Cooking Light, NOVEMBER 2005

Monday, October 11, 2010

Apple Spice Cake

1 1/3 cups vegetable oil
3 cups all-purpose flour
1 tablespoon ground cinnamon
1 teaspoon baking soda
1 teaspoon salt
2 cups sugar
3 large eggs
3 to 4 Granny Smith apples, cored and cut into 1/2-inch pieces (3 cups)
1 cup chopped assorted nuts, such as pecans and walnuts (optional)
1 teaspoon pure vanilla extract
Nonstick cooking spray with flour

Make your favorite caramel sauce


Preheat oven to 350 degrees.

Spray a 12-cup Bundt pan with cooking spray; set aside.

Working over a large sheet of parchment paper, sift together flour, cinnamon, baking soda, and salt; gather sifted ingredients into center of sheet; set aside.
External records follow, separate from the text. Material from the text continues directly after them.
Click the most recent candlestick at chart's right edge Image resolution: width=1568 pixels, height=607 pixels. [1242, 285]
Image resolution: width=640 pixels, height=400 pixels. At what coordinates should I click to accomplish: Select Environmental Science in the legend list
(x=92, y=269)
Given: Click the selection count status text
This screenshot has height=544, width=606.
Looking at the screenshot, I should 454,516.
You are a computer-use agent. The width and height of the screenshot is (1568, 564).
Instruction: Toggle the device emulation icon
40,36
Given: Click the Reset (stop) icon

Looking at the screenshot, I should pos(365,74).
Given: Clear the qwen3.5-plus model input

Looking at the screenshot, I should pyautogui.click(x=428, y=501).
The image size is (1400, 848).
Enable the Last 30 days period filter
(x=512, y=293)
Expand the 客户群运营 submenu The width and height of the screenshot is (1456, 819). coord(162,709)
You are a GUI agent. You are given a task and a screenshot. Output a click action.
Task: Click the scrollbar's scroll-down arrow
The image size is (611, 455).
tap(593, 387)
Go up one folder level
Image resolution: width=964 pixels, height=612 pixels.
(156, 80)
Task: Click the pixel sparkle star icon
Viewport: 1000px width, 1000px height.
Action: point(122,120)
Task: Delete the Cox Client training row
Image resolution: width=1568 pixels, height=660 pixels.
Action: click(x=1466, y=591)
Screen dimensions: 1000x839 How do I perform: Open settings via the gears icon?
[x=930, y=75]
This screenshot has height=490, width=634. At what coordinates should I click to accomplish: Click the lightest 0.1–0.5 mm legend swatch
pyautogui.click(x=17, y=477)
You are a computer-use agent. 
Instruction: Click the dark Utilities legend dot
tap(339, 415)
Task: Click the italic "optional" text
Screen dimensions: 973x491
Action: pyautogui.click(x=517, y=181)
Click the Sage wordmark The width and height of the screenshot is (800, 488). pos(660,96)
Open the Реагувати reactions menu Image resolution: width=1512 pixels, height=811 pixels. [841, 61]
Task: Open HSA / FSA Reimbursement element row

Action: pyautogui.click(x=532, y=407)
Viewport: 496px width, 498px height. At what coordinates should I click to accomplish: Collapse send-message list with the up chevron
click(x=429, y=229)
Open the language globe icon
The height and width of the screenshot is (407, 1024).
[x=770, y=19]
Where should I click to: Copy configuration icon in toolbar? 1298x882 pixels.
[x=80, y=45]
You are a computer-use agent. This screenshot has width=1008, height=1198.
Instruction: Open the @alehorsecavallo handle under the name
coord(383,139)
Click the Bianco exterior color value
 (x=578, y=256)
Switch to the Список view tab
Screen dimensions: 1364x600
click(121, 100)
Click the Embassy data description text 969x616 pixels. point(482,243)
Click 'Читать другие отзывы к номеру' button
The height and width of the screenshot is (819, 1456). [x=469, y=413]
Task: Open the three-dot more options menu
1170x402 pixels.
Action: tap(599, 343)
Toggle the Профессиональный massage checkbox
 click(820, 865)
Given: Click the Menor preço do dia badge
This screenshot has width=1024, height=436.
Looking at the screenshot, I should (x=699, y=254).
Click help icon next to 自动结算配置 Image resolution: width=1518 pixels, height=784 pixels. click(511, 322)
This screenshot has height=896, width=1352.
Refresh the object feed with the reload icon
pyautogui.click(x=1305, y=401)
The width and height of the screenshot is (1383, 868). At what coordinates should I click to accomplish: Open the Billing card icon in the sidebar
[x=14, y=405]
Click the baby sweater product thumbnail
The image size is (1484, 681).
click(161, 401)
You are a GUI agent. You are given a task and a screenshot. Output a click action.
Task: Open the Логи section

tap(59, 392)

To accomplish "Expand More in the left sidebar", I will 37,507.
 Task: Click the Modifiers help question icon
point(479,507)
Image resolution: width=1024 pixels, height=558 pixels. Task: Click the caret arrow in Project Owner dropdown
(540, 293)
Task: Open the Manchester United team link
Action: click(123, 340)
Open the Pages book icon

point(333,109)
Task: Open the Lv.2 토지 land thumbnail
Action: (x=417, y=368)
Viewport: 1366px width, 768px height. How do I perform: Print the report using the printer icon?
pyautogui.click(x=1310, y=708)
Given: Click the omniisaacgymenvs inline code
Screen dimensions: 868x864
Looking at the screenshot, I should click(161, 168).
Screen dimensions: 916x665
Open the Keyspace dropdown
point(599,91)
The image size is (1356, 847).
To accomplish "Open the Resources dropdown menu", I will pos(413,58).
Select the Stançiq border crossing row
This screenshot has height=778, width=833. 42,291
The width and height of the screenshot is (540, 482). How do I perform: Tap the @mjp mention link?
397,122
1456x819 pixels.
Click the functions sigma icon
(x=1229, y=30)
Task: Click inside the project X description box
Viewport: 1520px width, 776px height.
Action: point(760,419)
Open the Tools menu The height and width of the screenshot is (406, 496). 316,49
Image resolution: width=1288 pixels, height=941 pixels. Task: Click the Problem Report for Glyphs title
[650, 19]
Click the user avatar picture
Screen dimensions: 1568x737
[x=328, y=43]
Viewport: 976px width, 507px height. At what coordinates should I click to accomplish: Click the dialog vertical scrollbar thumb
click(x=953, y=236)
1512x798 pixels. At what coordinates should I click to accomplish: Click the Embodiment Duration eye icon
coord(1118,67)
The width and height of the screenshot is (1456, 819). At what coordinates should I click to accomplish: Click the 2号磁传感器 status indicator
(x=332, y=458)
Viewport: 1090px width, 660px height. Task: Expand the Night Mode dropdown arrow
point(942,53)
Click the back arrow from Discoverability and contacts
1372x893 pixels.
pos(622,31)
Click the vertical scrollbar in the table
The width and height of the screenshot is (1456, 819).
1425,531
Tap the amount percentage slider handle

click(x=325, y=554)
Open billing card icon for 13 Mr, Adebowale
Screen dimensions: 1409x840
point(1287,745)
In the bowl of an electric mixer fitted with the paddle attachment, combine vegetable oil, sugar, and eggs; mix on high speed until lemon yellow.

Fold reserved parchment in half lengthwise; with mixer on medium speed, gradually shake in dry ingredients until just incorporated.

Add apples and, if desired, nuts, to batter; mix to combine. Add vanilla, mixing until incorporated.

Pour batter into prepared pan, and bake until a cake tester inserted in the center comes out clean, 75 to 90 minutes.

Remove from oven, and cool slightly on a wire rack.

Invert cake onto rack; turn cake right-side up to cool completely on rack, and serve drizzled with caramel sauce.